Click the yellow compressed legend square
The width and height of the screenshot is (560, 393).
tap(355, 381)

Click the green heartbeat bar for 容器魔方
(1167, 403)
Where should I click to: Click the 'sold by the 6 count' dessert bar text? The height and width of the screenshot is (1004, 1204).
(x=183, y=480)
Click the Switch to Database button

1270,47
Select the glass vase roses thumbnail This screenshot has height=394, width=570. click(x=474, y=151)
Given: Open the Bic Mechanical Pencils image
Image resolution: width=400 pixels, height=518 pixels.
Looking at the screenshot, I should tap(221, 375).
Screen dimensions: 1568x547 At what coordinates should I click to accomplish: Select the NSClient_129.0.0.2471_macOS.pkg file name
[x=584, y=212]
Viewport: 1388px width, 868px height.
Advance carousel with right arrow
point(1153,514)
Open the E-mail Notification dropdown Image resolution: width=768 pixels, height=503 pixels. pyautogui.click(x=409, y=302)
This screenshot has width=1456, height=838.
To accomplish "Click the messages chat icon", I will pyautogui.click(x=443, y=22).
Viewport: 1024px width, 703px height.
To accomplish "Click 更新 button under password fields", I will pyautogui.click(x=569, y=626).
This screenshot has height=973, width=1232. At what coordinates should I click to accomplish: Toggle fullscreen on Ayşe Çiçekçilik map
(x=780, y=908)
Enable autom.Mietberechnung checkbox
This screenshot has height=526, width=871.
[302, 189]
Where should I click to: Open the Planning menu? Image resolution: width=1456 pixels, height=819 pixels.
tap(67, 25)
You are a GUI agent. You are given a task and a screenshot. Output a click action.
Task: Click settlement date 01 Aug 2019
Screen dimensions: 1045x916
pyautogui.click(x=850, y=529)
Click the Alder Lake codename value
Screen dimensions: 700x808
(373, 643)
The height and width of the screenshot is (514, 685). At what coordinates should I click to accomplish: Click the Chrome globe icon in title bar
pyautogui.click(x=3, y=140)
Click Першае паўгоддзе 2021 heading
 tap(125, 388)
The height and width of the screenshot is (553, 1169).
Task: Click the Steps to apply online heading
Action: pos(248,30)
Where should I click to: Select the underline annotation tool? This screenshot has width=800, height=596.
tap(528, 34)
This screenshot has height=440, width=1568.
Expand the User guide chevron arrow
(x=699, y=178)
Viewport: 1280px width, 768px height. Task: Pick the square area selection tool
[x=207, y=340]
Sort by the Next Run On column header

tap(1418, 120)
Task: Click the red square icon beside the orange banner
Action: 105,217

• _Task description_: Generate a verbatim printout of all the entries.

• _Result of this task_:
Click the yellow compressed legend square
The width and height of the screenshot is (560, 393).
tap(355, 381)

Click the green heartbeat bar for 容器魔方
(1167, 403)
Where should I click to: Click the 'sold by the 6 count' dessert bar text? The height and width of the screenshot is (1004, 1204).
(x=183, y=480)
Click the Switch to Database button

1270,47
Select the glass vase roses thumbnail This screenshot has height=394, width=570. click(x=474, y=151)
Given: Open the Bic Mechanical Pencils image
Image resolution: width=400 pixels, height=518 pixels.
Looking at the screenshot, I should tap(221, 375).
Screen dimensions: 1568x547 At what coordinates should I click to accomplish: Select the NSClient_129.0.0.2471_macOS.pkg file name
[x=584, y=212]
Viewport: 1388px width, 868px height.
Advance carousel with right arrow
point(1153,514)
Open the E-mail Notification dropdown Image resolution: width=768 pixels, height=503 pixels. pyautogui.click(x=409, y=302)
This screenshot has width=1456, height=838.
To accomplish "Click the messages chat icon", I will pyautogui.click(x=443, y=22).
Viewport: 1024px width, 703px height.
To accomplish "Click 更新 button under password fields", I will pyautogui.click(x=569, y=626).
This screenshot has height=973, width=1232. At what coordinates should I click to accomplish: Toggle fullscreen on Ayşe Çiçekçilik map
(x=780, y=908)
Enable autom.Mietberechnung checkbox
This screenshot has height=526, width=871.
[302, 189]
Where should I click to: Open the Planning menu? Image resolution: width=1456 pixels, height=819 pixels.
tap(67, 25)
You are a GUI agent. You are given a task and a screenshot. Output a click action.
Task: Click settlement date 01 Aug 2019
Screen dimensions: 1045x916
pyautogui.click(x=850, y=529)
Click the Alder Lake codename value
Screen dimensions: 700x808
(373, 643)
The height and width of the screenshot is (514, 685). At what coordinates should I click to accomplish: Click the Chrome globe icon in title bar
pyautogui.click(x=3, y=140)
Click Першае паўгоддзе 2021 heading
 tap(125, 388)
The height and width of the screenshot is (553, 1169).
Task: Click the Steps to apply online heading
Action: pos(248,30)
Where should I click to: Select the underline annotation tool? This screenshot has width=800, height=596.
tap(528, 34)
This screenshot has height=440, width=1568.
Expand the User guide chevron arrow
(x=699, y=178)
Viewport: 1280px width, 768px height. Task: Pick the square area selection tool
[x=207, y=340]
Sort by the Next Run On column header

tap(1418, 120)
Task: Click the red square icon beside the orange banner
Action: 105,217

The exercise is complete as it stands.